3 min read

Statistical independence is weird to think about

Random variables are one of the basic concepts of statistical theory. They're everywhere. You can't escape them. They're the core of how we think about "sampling."

A common assumption is that we have a sequence or family of independent and identically distributed random variables. I'm mostly going to focus on independence in this post. If you have random variables \(X\) and \(Y\), they are defined to be independent if, roughly speaking, knowing the value of \(X\) doesn't tell you anything about the value of \(Y\).

In theory this is all fine. In practice this gets sort of confusing. Say you run a survey on college student Internet use habits, and offer responents a fixed 0.1% chance to win a $20 Amazon gift card, limit 1000 respondents.

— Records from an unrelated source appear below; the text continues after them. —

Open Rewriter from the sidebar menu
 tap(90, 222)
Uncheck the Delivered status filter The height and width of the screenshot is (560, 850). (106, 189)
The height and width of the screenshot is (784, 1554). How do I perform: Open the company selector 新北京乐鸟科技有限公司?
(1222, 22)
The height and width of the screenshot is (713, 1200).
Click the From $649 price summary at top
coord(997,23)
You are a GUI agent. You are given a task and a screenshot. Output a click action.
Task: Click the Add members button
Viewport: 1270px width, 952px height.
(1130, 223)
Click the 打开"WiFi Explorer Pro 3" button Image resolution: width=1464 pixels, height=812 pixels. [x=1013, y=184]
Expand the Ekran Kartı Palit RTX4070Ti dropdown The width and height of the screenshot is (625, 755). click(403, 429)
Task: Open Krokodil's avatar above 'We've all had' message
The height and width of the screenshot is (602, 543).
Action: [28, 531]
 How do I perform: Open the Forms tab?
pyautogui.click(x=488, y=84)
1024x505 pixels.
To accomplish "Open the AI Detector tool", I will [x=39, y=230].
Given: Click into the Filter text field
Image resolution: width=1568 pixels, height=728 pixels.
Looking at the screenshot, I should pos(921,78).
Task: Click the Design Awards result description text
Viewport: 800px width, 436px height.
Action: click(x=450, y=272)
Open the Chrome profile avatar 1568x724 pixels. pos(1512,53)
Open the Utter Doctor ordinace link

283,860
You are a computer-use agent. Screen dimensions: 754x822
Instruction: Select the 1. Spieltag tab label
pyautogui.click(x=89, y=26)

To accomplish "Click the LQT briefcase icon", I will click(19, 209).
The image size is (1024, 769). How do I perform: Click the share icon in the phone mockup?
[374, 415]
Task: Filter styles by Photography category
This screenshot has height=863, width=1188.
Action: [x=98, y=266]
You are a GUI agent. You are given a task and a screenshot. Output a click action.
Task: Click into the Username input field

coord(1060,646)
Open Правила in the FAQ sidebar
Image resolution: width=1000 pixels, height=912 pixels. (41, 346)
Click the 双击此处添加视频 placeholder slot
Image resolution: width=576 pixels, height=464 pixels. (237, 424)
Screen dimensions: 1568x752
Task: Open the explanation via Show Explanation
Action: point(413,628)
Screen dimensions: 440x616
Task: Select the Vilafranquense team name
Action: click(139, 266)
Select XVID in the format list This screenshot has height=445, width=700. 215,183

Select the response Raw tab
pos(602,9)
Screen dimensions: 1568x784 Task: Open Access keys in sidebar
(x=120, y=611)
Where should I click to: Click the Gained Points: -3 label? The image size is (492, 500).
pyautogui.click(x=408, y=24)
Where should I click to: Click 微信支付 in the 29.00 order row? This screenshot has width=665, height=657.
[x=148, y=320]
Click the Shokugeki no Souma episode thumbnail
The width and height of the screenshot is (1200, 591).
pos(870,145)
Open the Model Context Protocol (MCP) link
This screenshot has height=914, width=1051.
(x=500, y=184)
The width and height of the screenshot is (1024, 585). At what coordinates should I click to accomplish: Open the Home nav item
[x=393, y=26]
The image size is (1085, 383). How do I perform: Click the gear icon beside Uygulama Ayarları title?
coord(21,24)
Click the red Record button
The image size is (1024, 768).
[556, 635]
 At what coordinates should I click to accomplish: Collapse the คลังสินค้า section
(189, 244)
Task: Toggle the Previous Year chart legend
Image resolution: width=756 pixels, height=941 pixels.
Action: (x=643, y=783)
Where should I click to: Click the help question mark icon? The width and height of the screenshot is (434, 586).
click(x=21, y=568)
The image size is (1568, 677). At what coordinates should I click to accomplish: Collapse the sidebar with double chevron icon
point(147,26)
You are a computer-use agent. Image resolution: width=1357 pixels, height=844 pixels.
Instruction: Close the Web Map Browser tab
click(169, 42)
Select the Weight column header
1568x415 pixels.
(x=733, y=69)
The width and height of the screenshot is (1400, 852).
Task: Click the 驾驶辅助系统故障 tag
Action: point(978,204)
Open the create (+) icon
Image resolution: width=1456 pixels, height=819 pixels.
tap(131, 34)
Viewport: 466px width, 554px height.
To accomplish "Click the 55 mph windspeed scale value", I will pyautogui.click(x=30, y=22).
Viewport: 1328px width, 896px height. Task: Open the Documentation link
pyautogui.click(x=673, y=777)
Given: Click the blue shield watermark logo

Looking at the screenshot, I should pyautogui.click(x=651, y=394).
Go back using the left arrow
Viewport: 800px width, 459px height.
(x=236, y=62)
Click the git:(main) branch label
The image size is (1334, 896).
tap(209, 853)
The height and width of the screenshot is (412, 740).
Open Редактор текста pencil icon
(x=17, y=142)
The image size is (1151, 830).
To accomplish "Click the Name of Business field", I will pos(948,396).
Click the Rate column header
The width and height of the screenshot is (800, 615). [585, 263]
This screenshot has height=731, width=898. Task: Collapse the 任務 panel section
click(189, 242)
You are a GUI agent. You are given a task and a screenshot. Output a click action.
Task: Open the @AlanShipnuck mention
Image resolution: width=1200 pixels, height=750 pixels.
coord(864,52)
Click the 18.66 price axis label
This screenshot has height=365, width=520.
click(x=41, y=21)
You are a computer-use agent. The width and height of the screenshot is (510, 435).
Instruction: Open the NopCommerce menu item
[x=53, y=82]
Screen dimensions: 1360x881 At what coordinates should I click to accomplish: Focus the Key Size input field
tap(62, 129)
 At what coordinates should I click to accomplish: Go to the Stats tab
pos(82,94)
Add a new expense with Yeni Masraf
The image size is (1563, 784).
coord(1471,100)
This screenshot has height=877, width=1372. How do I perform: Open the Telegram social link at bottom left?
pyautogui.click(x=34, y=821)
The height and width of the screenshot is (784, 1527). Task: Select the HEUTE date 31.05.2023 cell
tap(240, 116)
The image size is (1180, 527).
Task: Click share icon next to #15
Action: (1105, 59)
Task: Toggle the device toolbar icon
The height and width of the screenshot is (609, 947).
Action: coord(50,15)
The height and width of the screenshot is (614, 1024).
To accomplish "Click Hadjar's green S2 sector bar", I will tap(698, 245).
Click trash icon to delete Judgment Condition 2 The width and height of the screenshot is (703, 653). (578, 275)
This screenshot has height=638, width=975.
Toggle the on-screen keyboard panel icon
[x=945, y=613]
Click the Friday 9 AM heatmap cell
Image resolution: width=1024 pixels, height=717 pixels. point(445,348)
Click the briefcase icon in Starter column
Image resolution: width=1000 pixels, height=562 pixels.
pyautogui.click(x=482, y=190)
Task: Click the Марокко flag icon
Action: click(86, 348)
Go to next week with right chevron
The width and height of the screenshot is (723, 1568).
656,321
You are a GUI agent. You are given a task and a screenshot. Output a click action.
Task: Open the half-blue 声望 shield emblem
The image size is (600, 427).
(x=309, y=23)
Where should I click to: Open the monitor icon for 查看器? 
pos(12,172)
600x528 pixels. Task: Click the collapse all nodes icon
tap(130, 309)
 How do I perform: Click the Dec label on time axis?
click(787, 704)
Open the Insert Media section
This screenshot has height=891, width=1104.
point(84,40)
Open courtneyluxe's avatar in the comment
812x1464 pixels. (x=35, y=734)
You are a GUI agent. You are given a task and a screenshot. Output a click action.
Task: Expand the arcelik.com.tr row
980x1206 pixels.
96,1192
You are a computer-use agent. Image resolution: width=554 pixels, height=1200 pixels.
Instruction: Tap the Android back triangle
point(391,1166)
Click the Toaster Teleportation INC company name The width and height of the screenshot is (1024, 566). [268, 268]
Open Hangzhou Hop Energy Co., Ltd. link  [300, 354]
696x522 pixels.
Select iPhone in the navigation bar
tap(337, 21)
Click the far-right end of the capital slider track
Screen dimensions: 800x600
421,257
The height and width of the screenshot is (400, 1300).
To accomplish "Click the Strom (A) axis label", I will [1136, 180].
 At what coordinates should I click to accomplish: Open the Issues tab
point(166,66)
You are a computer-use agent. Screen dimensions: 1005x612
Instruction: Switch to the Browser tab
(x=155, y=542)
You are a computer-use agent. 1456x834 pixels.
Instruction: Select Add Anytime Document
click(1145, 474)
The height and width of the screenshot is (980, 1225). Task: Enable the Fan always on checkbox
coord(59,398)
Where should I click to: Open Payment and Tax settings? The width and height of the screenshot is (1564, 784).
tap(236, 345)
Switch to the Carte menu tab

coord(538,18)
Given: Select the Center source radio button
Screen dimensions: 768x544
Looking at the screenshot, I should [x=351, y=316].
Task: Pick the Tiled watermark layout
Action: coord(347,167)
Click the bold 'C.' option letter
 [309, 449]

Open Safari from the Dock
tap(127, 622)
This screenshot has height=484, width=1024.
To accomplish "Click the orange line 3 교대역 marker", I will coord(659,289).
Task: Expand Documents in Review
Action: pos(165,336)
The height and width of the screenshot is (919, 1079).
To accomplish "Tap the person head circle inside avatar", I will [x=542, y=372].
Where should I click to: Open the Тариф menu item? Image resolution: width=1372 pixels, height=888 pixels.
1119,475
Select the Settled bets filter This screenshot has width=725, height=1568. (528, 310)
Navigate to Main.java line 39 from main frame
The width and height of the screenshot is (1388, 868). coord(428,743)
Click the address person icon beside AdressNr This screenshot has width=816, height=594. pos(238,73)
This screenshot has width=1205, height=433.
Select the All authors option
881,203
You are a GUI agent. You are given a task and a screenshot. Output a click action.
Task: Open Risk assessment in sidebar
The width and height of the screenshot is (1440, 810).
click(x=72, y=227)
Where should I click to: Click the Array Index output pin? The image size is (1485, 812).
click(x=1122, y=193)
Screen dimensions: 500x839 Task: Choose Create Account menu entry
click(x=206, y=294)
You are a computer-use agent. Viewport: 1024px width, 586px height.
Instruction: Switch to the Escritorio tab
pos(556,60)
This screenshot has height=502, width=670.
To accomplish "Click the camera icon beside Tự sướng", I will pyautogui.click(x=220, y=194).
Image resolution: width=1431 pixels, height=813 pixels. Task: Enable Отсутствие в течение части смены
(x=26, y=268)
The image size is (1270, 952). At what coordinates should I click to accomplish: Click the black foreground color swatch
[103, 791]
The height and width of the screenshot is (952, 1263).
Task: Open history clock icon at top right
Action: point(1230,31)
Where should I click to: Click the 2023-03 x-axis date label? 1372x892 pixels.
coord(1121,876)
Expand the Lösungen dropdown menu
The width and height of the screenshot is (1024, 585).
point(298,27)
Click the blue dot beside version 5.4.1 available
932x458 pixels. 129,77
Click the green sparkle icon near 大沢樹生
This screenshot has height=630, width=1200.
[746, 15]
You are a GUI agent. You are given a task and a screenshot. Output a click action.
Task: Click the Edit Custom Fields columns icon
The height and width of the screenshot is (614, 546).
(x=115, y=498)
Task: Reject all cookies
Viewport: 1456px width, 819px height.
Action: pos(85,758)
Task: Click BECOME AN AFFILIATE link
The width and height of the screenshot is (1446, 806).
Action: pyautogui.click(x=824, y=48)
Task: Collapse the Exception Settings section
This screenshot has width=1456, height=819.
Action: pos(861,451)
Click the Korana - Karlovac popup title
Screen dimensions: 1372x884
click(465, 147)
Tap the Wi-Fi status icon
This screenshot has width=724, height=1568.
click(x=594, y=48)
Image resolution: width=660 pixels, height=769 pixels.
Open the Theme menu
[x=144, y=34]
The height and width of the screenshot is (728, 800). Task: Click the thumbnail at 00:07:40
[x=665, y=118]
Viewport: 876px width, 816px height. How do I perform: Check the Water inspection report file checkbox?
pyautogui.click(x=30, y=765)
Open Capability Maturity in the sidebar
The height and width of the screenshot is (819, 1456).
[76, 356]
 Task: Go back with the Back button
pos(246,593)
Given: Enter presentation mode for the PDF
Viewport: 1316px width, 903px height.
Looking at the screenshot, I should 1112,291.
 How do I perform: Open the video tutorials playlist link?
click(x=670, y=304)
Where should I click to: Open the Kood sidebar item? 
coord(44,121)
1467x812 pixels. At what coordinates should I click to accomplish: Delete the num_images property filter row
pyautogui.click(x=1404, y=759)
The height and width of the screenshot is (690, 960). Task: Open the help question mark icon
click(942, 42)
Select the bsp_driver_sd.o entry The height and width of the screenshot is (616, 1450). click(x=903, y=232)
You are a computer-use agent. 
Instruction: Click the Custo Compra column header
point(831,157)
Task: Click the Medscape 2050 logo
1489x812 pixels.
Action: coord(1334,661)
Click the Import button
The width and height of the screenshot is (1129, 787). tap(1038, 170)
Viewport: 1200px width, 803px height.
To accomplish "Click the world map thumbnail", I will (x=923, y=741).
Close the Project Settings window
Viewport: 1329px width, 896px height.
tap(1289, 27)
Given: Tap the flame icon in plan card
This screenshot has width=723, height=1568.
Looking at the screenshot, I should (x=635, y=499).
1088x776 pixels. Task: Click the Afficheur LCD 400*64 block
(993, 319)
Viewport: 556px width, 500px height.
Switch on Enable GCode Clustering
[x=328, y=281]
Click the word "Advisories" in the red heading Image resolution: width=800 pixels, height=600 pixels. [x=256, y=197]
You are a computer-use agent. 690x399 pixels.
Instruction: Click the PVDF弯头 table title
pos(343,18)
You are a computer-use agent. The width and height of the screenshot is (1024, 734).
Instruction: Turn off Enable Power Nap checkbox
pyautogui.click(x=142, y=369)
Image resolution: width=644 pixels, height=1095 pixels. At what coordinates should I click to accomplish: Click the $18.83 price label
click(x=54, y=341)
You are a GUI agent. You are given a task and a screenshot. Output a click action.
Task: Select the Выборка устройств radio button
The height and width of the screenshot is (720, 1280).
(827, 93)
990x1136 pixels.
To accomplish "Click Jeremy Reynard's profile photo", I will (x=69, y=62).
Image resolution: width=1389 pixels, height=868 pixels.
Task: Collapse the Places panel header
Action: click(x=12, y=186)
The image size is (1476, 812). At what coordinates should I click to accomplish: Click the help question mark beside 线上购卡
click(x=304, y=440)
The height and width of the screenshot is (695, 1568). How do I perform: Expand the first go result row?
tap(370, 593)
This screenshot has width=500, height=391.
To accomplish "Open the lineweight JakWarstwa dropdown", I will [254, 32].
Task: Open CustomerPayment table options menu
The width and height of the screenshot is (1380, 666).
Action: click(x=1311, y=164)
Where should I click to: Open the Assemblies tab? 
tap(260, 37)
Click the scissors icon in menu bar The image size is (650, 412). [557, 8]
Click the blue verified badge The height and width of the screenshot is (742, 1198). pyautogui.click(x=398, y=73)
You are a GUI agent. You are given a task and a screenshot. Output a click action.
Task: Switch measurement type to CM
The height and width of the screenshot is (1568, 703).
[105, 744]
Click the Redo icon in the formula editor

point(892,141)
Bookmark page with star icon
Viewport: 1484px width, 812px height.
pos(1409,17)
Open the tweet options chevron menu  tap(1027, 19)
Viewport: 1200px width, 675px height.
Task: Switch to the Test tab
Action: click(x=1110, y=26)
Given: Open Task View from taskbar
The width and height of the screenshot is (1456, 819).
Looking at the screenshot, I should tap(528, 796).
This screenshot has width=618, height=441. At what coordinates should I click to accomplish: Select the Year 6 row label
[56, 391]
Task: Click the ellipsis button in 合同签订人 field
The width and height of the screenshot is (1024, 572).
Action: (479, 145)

You send out your survey and hope for the best.

As part of this process, students take your survey and act on it. Jane Smith takes your survey, then gets her good friends Bob Jones and Amanda Blanda to take the survey, too. Even if you as the surveyor don't know this has happened, this scenario seems likely.

In practice, how likely a scenario is this? Not very. I'd instead expect the surveyors to award one gift card at random to one of the respondents, which gives respondents a selfish economic incentive not to bring in many more people. I think that's the more common scenario. In practice that probably pushes enough against the financial incentive.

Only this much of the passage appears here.